Say, as a bare number, how many lines of the listing contain "computer".

Data for this exercise:
____________
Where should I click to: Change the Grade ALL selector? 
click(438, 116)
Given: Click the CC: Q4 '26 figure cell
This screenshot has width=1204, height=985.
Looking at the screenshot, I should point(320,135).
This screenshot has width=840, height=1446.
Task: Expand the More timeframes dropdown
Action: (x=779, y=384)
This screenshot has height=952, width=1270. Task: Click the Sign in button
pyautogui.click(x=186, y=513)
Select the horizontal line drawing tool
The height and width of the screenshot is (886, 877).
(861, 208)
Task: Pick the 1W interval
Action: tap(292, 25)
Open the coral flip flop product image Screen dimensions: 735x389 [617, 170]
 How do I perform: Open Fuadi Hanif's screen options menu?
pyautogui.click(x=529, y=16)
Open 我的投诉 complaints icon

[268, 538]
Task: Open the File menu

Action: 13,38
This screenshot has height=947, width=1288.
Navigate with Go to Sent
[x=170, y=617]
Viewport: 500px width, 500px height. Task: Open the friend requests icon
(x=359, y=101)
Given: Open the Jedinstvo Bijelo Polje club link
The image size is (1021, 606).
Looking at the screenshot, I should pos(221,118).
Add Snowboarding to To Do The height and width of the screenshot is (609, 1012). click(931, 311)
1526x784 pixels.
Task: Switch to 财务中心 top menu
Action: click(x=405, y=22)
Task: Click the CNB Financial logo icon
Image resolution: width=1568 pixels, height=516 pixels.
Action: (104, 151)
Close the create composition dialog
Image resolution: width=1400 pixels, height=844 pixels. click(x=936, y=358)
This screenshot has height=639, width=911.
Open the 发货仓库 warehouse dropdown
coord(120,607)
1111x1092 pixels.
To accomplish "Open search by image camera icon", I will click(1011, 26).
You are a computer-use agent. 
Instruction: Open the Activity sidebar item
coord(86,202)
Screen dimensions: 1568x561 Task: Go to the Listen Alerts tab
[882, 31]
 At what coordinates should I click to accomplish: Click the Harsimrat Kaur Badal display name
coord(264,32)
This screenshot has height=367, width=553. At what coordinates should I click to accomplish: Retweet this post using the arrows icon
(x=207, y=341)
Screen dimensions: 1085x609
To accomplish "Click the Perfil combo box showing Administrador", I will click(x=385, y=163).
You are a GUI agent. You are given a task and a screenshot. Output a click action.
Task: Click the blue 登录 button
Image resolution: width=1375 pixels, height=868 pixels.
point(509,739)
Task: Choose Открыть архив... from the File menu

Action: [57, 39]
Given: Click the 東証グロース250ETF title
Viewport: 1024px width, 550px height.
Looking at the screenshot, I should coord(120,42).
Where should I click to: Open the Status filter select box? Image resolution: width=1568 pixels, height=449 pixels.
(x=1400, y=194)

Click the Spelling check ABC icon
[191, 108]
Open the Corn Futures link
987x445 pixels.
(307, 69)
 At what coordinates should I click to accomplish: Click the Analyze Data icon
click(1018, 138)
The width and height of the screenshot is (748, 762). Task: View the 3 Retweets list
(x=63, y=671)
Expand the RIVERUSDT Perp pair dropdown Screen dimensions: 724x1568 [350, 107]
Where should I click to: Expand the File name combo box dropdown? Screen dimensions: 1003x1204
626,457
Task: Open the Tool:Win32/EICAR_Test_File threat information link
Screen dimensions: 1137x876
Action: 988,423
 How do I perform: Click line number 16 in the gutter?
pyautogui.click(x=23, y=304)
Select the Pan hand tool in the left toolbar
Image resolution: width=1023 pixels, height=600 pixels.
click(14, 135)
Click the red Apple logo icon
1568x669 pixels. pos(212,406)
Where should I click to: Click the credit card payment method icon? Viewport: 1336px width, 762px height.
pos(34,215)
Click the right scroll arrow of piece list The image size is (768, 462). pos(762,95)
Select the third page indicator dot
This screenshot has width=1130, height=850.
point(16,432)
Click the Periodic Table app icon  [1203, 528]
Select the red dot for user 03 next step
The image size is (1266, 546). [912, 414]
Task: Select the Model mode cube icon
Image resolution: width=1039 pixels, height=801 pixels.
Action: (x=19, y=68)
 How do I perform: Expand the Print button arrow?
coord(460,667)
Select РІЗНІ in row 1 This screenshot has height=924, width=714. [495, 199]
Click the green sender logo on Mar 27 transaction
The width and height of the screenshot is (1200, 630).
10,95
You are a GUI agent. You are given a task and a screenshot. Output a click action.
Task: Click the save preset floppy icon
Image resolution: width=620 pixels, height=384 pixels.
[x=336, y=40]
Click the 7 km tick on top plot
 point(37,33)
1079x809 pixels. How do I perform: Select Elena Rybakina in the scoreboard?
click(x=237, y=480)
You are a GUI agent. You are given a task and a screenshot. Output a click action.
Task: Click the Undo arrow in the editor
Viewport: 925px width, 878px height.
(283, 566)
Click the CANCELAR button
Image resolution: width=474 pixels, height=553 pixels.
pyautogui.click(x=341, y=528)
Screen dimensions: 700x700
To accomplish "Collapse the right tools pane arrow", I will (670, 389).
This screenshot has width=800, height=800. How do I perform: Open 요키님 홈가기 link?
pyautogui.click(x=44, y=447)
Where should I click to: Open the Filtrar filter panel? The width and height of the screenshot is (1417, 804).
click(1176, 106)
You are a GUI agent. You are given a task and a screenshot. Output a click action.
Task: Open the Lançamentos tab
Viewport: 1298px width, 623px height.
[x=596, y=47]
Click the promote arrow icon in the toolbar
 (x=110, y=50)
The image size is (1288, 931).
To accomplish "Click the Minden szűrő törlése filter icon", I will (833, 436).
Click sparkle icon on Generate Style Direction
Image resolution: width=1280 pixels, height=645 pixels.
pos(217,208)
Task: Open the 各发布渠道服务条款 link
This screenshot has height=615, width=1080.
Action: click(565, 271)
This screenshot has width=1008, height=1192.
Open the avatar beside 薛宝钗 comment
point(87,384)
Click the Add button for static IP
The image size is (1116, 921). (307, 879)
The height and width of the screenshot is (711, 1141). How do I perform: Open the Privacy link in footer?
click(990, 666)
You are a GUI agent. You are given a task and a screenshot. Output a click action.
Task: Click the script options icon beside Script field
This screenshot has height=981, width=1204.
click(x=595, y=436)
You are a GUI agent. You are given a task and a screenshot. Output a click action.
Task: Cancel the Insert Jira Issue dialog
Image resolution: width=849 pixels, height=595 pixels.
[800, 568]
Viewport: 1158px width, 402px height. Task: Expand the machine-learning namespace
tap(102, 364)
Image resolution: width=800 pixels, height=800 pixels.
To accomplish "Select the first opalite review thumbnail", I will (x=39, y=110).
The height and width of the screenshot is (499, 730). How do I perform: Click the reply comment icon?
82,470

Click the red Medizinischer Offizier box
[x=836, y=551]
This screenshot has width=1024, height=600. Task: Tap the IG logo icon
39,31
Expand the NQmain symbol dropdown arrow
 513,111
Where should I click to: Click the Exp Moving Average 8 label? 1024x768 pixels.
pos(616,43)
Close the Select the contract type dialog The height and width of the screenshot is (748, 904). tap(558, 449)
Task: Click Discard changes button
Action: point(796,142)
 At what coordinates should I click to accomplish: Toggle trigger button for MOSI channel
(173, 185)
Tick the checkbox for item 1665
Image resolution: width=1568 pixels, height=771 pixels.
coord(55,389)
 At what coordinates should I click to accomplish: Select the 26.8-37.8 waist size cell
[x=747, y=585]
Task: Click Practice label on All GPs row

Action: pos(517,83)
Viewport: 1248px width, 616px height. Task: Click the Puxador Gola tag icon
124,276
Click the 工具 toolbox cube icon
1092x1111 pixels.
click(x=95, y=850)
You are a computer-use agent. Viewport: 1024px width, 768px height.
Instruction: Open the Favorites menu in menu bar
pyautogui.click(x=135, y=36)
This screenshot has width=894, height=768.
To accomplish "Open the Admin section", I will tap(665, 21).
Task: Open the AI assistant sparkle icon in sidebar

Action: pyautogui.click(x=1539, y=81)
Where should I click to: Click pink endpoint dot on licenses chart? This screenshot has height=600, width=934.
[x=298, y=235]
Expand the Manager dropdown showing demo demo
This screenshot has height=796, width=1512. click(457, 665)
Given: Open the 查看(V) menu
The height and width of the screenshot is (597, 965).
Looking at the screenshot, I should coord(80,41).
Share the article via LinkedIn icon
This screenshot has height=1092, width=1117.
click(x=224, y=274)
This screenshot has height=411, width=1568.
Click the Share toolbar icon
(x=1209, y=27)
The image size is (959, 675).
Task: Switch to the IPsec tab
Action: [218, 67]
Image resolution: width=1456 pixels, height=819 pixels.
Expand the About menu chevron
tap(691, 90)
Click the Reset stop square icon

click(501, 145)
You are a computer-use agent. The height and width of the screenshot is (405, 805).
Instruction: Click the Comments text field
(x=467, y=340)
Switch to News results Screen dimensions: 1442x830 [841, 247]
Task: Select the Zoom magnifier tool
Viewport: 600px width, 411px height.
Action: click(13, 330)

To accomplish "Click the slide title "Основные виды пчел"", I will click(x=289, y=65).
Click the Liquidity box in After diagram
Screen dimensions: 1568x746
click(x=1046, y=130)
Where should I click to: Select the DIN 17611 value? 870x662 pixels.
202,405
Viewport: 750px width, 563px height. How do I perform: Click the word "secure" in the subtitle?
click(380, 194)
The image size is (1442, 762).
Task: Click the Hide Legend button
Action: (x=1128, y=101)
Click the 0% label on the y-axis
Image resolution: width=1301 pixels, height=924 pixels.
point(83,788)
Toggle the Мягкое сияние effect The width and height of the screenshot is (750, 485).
____________
Response to this task: 3